The statement is false.

Let

$$ u(x)=\prod_{i=1}^r p_i(x)^{e_i}, $$

where the $p_i(x)$ are distinct monic irreducible polynomials and $e_i\ge1$.

By differentiating,

$$ u'(x) = \sum_{i=1}^r e_i,p_i(x)^{e_i-1}p_i'(x) \prod_{j\ne i} p_j(x)^{e_j}. $$

Fix an index $i$. Since $p_i(x)$ is irreducible, there are two possibilities.

If $p\nmid e_i$, then the coefficient $e_i$ is nonzero modulo $p$. Furthermore, because $p_i(x)$ is irreducible, $p_i(x)\mid p_i'(x)$ would imply $p_i'(x)=0$, which can occur only when every exponent of $p_i(x)$ is divisible by $p$. In that case $p_i(x)$ would be reducible over the algebraic closure, hence cannot occur as a squarefree irreducible factor. Therefore $p_i(x)\nmid p_i'(x)$. Examining the displayed formula for $u'(x)$, the exact power of $p_i(x)$ dividing $u'(x)$ is then $e_i-1$.

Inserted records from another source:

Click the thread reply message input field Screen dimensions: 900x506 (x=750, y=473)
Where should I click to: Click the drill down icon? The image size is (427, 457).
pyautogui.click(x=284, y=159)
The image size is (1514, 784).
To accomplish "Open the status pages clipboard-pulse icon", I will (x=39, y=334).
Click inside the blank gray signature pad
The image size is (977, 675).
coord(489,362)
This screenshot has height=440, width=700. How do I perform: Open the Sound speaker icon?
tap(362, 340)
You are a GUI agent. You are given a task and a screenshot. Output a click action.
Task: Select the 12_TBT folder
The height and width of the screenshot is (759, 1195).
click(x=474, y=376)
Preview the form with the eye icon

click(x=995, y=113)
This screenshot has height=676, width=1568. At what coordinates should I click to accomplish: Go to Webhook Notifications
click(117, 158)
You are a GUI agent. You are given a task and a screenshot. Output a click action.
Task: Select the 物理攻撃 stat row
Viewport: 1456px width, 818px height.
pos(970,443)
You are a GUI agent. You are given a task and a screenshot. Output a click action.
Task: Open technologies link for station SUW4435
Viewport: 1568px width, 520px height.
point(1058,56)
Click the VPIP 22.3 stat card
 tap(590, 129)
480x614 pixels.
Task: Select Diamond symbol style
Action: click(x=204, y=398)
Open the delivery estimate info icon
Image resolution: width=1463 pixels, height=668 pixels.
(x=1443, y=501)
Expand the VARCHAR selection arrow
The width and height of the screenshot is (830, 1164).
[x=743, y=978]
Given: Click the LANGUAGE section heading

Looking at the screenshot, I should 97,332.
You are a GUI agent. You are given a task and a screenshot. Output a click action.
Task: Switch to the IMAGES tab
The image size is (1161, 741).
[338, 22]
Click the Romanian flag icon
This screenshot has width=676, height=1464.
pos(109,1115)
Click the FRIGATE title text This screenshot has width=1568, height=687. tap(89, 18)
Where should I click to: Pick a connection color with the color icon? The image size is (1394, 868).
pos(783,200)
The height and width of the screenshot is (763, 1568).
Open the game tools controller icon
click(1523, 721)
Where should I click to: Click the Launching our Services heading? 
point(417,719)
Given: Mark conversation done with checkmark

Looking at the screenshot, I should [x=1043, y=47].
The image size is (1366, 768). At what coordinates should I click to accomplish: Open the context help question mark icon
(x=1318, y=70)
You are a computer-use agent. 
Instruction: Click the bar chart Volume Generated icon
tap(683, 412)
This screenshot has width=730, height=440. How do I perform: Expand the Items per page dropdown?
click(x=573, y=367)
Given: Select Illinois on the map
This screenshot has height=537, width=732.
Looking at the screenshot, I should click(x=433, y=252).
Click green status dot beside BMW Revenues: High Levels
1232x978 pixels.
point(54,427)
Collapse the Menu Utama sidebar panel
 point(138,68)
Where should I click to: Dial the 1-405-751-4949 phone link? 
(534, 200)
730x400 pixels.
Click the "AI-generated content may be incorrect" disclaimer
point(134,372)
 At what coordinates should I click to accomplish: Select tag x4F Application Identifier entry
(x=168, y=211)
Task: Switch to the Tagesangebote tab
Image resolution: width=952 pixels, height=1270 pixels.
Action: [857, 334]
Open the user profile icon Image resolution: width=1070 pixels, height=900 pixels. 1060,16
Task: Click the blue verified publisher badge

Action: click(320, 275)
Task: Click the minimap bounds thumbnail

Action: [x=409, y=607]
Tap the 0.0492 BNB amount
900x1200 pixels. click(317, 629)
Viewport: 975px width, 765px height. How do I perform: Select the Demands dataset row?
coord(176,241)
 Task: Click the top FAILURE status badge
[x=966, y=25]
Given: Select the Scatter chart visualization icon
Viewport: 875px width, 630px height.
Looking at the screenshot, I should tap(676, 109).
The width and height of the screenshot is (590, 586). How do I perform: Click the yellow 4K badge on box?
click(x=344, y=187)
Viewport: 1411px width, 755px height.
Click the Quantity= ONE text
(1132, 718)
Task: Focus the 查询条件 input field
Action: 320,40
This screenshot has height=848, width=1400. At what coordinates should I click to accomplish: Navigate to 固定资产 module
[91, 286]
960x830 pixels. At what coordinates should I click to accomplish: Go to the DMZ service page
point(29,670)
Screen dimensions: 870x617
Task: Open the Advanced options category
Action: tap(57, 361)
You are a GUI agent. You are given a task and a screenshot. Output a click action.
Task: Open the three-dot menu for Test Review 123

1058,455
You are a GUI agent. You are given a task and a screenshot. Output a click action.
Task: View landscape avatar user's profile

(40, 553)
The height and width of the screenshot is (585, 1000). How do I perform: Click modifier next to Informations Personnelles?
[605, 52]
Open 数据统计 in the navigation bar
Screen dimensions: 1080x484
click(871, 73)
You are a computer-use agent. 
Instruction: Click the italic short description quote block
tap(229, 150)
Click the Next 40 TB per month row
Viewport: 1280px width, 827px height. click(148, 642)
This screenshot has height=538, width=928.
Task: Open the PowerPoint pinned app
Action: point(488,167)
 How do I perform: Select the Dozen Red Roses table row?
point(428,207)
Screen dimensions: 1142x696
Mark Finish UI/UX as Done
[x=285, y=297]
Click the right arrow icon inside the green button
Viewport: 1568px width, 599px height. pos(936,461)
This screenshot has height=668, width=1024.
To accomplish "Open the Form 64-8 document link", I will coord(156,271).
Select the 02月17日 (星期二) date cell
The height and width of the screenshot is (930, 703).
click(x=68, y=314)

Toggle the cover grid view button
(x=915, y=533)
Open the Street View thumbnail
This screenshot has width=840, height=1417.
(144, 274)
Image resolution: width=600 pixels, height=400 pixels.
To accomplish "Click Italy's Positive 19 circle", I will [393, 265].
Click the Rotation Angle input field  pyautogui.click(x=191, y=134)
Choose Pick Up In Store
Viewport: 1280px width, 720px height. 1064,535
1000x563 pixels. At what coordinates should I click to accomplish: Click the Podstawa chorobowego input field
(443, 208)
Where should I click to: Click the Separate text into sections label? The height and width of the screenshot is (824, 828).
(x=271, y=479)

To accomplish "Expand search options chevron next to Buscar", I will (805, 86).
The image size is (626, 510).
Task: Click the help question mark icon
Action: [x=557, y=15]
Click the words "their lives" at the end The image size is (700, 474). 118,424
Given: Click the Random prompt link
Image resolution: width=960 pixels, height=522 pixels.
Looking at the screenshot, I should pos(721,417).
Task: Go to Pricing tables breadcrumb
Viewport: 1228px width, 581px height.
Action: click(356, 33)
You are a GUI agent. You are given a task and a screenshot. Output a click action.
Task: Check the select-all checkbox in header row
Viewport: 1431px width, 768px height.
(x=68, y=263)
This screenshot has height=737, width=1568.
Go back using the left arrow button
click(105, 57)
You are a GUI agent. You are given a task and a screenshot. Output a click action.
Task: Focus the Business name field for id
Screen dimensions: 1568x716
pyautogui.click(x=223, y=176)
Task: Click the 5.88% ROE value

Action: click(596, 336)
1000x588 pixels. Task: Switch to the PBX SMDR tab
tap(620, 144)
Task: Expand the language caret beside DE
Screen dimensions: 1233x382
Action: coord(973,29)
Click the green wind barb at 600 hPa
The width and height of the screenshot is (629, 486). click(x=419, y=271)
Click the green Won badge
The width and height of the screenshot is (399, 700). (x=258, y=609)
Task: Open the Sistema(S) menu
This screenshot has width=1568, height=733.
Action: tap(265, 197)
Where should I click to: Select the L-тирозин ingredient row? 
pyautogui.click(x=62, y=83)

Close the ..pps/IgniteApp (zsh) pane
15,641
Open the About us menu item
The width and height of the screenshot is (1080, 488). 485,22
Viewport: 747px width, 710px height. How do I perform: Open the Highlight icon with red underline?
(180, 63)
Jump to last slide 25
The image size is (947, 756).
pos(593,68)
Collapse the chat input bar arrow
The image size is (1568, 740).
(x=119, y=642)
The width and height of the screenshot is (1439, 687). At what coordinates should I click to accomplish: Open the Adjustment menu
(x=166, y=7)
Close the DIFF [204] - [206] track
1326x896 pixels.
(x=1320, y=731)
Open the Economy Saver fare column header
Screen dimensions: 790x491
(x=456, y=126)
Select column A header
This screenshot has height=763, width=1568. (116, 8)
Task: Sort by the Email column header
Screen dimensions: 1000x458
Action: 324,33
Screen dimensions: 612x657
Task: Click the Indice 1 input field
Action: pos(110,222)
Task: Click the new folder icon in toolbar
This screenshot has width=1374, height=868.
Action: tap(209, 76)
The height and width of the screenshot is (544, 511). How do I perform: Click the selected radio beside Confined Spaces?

If $p\mid e_i$ and $p_i'(x)\ne0$, the same argument shows that the exact power of $p_i(x)$ dividing $u'(x)$ is again $e_i-1$.

However, if $p_i'(x)=0$, then every exponent occurring in $p_i(x)$ is a multiple of $p$, and every term of $u'(x)$ contains at least $p_i(x)^{e_i}$. In this case the exact power of $p_i(x)$ dividing $u'(x)$ is at least $e_i$.

Consequently,

$$ \gcd(u,u') = \prod_{i=1}^r p_i(x)^{f_i}, $$

where

$$ f_i= \begin{cases} e_i-1,& p_i'(x)\ne0,\[2mm] e_i,& p_i'(x)=0. \end{cases} $$

Hence

$$ \frac{u(x)}{\gcd(u(x),u'(x))} = \prod_{p_i'(x)\ne0} p_i(x). $$

The factors satisfying $p_i'(x)=0$ disappear completely. Therefore the quotient need not equal $p_1(x)\cdots p_r(x)$.

A counterexample modulo $2$ is

$$ u(x)=x^2=(x)^2. $$

Here

$$ u'(x)=2x=0, $$

$$ \gcd(u,u')=\gcd(x^2,0)=x^2. $$

Therefore

$$ \frac{u(x)}{\gcd(u(x),u'(x))}=1, $$

while

$$ p_1(x)\cdots p_r(x)=x. $$

Since $1\ne x$, the asserted identity fails.

Thus the statement is

$$ \boxed{\text{False}.} $$

∎